## start Document text

FIG. 2D depicts a high temperature embodiment of the temperature-sensitive bimetallic valve 200 described above. As the temperature of the gas delivered through the aperture 212 is increased above a standard temperature, the bimetallic strips 216a, 216b, 216c and 216d expand and flex. As the bimetallic strips 216a, 216b, 216c and 216d flex, the blocking devices 218a, 218b, 218c and 218d, connected with the bimetallic strips 216a, 216b, 216c and 216d will reposition. As the bimetallic strips 216a, 216b, 216c and 216d change position over a wide range of temperatures, the movement of the bimetallic strips 216a, 216b, 216c and 216d and the attached blocking devices 218a, 218b, 218c and 218d is only limited by the walls of the valve chamber 214 and the maximum temperature of the gas delivered. In this embodiment, the blocking devices 218a, 218b, 218c and 218d continue to overlay one another to form a complete port 213b in conjunction with blocking device 215. The blocking devices 218a, 218b, 218c and 218d may be composed of any material capable of preventing flow of a gas while surviving both the temperature and the chemistry of the gas. The blocking devices 218a, 218b, 218c and 218d may be of a non-uniform composition. Further, the blocking devices 218a, 218b, 218c and 218d may differ in composition from one another.

## end Document text
## start Extracted entries

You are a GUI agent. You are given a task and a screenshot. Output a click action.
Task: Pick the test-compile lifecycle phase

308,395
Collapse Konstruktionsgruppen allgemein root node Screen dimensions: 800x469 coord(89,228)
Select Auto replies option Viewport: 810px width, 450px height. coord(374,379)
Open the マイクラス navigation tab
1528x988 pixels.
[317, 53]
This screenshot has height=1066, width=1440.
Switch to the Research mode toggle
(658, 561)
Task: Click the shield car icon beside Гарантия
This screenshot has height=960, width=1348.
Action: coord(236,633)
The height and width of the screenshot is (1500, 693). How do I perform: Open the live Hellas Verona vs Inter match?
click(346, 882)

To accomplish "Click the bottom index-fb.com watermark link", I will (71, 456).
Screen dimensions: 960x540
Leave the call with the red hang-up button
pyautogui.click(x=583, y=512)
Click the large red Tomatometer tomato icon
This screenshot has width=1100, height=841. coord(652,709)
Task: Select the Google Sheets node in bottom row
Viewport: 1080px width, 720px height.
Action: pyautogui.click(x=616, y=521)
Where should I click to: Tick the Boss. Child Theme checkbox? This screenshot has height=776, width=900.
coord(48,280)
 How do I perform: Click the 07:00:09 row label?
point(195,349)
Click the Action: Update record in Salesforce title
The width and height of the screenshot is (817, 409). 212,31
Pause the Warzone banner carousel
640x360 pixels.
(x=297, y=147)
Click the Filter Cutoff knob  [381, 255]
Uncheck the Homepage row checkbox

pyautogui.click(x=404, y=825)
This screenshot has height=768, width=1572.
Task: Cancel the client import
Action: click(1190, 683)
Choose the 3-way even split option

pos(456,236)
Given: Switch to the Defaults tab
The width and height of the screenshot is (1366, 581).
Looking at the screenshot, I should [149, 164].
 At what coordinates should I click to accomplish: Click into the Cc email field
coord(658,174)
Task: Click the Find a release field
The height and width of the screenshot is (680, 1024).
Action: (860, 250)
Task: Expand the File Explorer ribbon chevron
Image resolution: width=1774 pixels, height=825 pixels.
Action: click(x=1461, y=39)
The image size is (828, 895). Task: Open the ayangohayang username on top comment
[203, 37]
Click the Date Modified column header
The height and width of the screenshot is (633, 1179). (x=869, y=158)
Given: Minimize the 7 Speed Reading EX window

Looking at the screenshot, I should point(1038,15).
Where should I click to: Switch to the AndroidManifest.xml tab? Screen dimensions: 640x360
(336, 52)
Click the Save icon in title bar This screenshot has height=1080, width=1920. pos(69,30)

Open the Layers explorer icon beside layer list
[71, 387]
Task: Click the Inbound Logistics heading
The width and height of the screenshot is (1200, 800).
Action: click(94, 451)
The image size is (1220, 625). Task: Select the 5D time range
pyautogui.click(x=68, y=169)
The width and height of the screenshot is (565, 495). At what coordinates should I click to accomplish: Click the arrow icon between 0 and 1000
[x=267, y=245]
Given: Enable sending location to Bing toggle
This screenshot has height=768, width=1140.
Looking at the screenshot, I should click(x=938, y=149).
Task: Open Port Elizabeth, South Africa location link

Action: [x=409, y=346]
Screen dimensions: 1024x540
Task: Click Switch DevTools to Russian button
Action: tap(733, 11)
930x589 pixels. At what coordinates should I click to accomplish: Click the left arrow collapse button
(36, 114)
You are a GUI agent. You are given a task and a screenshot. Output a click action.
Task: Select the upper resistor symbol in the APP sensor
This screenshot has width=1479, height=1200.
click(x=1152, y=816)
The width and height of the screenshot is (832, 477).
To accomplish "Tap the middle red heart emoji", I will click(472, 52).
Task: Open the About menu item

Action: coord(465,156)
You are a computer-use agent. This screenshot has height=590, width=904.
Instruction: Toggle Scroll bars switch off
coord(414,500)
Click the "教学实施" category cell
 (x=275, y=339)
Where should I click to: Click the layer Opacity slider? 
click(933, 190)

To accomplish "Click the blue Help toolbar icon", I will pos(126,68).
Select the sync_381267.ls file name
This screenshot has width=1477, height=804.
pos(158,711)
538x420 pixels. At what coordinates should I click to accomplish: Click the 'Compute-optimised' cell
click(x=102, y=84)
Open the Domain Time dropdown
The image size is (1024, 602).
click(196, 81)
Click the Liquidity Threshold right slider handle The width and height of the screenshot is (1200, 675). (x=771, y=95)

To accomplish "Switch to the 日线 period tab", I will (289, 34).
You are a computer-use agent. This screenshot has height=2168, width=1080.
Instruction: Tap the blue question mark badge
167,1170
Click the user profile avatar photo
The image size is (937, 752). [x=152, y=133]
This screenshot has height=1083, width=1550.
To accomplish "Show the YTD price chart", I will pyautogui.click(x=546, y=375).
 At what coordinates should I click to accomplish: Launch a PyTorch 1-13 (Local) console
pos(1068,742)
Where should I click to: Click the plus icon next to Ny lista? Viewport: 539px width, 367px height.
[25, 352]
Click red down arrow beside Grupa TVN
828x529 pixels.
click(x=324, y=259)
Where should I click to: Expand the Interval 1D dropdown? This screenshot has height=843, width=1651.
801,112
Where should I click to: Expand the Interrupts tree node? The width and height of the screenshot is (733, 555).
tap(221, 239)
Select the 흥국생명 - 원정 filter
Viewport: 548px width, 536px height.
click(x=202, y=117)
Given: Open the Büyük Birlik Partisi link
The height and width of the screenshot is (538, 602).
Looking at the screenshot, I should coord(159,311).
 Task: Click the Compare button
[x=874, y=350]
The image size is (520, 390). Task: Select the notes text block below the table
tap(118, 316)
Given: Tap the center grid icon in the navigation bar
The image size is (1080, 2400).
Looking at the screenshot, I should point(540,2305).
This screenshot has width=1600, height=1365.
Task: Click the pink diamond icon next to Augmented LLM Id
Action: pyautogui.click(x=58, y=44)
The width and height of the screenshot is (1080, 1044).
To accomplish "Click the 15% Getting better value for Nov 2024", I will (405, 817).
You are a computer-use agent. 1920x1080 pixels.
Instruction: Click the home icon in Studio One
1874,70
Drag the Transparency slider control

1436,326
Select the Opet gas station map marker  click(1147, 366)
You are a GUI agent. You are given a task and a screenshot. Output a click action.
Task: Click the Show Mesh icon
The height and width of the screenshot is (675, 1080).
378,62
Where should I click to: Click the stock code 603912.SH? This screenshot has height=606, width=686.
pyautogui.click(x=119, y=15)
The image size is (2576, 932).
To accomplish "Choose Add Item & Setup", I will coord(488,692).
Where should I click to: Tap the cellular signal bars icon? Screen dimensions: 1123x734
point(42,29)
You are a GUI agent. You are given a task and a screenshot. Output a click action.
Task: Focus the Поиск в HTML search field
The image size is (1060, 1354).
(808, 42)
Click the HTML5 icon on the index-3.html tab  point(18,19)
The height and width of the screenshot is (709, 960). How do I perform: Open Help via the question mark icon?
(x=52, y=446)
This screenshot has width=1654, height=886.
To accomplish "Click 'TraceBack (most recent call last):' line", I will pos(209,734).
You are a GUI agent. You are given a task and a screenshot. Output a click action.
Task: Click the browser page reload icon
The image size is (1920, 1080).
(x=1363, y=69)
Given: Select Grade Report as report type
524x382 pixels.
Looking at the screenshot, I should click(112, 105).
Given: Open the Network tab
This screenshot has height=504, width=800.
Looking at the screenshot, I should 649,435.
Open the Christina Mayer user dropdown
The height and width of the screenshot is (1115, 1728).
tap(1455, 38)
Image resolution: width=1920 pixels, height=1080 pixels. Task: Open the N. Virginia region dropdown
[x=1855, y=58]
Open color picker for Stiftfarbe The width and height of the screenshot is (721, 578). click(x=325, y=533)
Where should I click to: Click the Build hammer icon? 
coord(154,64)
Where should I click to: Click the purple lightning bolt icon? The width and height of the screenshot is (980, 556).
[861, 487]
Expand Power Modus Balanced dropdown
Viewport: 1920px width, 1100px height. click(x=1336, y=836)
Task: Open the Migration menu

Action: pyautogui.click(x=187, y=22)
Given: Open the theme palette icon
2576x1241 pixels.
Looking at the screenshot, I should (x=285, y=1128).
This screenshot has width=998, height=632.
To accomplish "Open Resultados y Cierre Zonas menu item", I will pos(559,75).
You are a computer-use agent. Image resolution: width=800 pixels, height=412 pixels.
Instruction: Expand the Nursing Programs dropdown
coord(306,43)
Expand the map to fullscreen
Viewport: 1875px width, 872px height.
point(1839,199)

## end Extracted entries

Resume the text on the temperature-sensitive bimetallic valve, starting right after its last sentence. These entries come from a different source than the valve text.

### Exercise response
The number and shape of the bimetallic strips 216a, 216b, 216c and 216d and the blocking devices 218a, 218b, 218c and 218d are depicted here for exemplary purposes only. Further embodiments of this invention may include more of fewer bimetallic strips 216a, 216b, 216c and 216d and the blocking devices 218a, 218b, 218c and 218d as well as different shapes, based on the needs and desires of the user.

FIGS. 2E and 2F depict a side view of a temperature-sensitive bimetallic valve 200 employing a coil-style bimetallic strip, according to another embodiment. In this embodiment, the temperature-sensitive bimetallic valve 200 can include an aperture 222, a valve chamber 224, a flow control structure 225, a bimetallic strip 226, a mounting device 227, a blocking device 228 and a motion control structure 229. The bimetallic strip 226 is formed in a coil to allow for greater motion in response to temperature. Increased motion of the bimetallic strip 226 can position the blocking device 228 to block one of the one or more ports 223a and 223b.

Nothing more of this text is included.